J.P. Morgan Asset Management believes that China's sustained growth momentum, will continue to benefit Greater China markets going into 2011.

Hong Kong, 5 January 2011: J.P. Morgan Asset Management (JPMAM) believes that China’s sustained growth momentum, supported by domestically-driven secular growth and favourable liquidity conditions, will continue to benefit Greater China markets going into 2011.

Speaking at a press conference today on the market outlook for the Greater China region in 2011, Howard Wang, Head of the Greater China team at JPMAM noted, “Despite inflation pressure, rising asset prices and policy tightening concerns, we remain optimistic about the Chinese economy as it undergoes long-term re-balancing towards domestic consumption and re-positioning towards more sustainable, higher-quality and potentially more profitable growth. We believe China will continue to deliver solid growth in 2011, with both fixed asset investments and consumption being key growth drivers.”

“Whilst rising inflation pressure remains a key concern in the short term, we expect the CPI to ease by July and policy makers to move proactively as they did in deflating the property bubble. A tightening of monetary policy and further controls by the government are widely expected this year, with loan growth and rate policies the key levers, along with administrative controls as necessary. That said, even though the challenges of non-performing loans and asset bubble risks have receded in the past year, they are underlying concerns not to be overlooked in 2011.”

“We expect the retail sector, backed by supportive government policies, favourable demographics and income growth, to outperform the overall economy. Broadly-defined consumption sub-sectors, such as entertainment, high-end consumption and healthcare will experience further growth. The consumption sector and its significant growth potential underpin our optimism for the new year.”

Commenting on Hong Kong, Howard pointed out that investor concerns over asset bubbles, the government’s reaction to hot money inflows and further measures to rein in property prices may dampen sentiment towards the equity market in the near term. Nevertheless, the real economy stands to benefit from resilient economic growth in China and an improving global economic environment.

“As Hong Kong remains a beneficiary of loose monetary conditions, aided by the currency peg to the USD and openness of the economy, cheap money and capital inflows will likely continue to fuel domestic growth as well as asset inflation. A combination of quantitative easing and sustained China growth means the government will inevitably be faced with the formidable challenge of managing potential asset bubbles.”

“Following the unprecedented stamp duty measures to curb the rise in the property market towards the end of last year, we expect to see further policy headwinds in the residential property market this year despite favourable supply and demand conditions.
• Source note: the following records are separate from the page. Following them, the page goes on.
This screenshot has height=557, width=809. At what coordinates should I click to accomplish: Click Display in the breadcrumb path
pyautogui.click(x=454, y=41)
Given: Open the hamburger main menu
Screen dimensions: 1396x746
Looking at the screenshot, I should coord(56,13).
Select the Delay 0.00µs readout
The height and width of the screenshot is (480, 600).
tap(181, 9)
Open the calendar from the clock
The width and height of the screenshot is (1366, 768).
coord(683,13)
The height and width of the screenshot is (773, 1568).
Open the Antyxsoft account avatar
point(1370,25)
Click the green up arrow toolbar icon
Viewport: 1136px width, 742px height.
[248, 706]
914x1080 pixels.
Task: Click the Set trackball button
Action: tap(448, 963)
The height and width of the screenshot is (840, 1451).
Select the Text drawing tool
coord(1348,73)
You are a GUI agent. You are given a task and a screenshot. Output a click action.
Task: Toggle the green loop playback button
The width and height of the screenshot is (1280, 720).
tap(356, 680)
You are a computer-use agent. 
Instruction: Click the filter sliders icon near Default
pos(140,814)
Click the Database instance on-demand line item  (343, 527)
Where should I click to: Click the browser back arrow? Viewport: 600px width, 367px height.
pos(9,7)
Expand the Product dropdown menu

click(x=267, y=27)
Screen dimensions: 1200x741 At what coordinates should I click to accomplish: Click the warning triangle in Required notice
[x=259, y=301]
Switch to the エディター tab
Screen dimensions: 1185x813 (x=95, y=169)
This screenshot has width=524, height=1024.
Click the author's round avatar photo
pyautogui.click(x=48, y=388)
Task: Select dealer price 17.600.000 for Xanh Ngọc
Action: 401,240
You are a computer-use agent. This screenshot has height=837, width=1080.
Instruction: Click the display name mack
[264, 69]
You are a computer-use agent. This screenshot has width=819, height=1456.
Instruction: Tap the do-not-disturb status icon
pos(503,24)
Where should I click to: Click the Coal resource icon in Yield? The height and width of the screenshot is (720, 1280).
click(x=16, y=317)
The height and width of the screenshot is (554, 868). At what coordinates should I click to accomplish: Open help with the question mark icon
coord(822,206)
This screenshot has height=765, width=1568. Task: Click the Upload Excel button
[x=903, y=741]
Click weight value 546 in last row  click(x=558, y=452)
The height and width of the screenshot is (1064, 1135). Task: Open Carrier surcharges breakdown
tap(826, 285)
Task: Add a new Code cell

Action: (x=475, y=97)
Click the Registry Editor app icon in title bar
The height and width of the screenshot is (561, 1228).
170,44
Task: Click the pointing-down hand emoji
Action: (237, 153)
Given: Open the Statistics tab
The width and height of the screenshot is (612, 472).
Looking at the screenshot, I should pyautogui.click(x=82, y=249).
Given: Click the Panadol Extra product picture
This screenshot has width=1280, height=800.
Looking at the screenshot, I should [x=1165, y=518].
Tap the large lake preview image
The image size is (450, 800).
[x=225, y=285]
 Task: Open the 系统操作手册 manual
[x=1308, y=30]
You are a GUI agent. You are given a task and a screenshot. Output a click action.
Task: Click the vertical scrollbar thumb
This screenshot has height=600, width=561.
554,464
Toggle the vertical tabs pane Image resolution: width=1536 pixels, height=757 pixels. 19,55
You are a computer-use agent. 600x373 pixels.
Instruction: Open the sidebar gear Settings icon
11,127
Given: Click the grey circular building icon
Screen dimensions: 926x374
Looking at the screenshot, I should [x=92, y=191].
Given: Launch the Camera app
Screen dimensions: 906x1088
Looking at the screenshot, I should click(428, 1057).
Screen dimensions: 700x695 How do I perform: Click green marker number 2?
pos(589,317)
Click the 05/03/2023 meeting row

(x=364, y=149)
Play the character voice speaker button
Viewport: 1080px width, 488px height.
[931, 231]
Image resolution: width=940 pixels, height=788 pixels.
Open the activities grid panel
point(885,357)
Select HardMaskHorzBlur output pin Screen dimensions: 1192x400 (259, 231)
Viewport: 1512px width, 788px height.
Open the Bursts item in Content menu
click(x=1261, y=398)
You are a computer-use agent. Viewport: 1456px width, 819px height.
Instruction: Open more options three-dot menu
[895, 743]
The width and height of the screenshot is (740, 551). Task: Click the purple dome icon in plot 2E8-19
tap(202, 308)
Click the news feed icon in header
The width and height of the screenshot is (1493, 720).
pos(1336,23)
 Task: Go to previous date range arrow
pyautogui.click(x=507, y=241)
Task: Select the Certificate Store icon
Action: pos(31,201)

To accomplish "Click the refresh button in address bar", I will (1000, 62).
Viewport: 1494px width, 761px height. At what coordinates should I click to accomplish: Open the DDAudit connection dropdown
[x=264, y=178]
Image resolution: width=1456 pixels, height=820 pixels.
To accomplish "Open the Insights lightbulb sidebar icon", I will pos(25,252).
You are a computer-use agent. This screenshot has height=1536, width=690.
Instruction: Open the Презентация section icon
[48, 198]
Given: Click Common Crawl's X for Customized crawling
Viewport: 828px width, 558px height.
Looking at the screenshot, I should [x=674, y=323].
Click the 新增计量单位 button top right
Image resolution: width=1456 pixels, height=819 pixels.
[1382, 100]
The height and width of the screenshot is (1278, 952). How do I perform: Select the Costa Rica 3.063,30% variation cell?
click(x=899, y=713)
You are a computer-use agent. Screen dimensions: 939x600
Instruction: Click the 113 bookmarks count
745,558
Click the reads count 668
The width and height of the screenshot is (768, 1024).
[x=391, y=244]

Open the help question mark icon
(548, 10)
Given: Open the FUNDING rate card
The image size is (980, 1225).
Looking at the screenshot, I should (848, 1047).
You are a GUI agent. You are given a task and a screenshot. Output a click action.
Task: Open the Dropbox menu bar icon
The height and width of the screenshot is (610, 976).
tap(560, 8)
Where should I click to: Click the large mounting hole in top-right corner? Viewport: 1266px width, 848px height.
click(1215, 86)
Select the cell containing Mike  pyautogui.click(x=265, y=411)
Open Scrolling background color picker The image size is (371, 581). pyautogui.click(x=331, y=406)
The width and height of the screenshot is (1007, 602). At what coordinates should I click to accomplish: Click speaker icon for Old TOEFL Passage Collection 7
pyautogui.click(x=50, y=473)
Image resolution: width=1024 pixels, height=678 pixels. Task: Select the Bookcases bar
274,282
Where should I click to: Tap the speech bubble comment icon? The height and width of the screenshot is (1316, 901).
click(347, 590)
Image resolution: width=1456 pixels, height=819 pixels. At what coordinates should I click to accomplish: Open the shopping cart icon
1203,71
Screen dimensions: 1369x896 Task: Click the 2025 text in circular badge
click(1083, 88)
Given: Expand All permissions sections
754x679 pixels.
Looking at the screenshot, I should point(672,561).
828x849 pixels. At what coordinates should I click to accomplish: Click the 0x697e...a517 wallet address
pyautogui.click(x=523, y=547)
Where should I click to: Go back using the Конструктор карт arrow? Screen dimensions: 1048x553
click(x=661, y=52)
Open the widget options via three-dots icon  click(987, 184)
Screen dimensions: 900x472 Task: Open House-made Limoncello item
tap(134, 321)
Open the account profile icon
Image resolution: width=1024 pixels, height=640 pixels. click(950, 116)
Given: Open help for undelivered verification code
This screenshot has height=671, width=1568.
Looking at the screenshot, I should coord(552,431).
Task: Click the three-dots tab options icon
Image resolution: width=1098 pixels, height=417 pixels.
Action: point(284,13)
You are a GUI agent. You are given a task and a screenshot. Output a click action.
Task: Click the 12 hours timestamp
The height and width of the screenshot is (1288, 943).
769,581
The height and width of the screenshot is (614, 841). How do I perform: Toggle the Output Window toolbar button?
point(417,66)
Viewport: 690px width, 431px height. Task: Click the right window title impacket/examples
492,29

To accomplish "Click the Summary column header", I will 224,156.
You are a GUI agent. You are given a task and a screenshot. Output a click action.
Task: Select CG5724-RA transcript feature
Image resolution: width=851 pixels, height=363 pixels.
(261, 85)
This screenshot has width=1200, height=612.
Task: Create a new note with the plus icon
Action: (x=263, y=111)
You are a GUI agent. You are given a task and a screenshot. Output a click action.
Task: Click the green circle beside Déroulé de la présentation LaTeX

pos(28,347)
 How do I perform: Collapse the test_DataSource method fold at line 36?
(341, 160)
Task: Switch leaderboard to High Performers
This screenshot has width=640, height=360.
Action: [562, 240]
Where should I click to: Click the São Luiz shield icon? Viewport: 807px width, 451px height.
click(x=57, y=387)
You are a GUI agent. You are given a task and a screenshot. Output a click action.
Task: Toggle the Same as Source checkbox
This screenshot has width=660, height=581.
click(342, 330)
That said, we expect a solid year for retail and office-driven property prices given economic fundamentals. As a result, we maintain our overweight position on the local property and banking sectors with the latter well-positioned to benefit from overflow loan growth from China as well as further RMB internationalization.”

Taiwan, on the other hand, presents a slightly more mixed outlook as external challenges and domestic opportunities unfold in 2011.

“Taiwan’s export growth is very much dependent on the global economic recovery. An evolving role for Taiwan is imminent as its cost advantages are being challenged by low-cost competitors from China and Taiwan’s global market shares in IT products are peaking. Taiwan technology companies have been undergoing transformation as they seek to climb up the value-added chain and shift away from low-cost manufacturing models to focus on building up core competencies and differentiation in branding, product design and distribution.”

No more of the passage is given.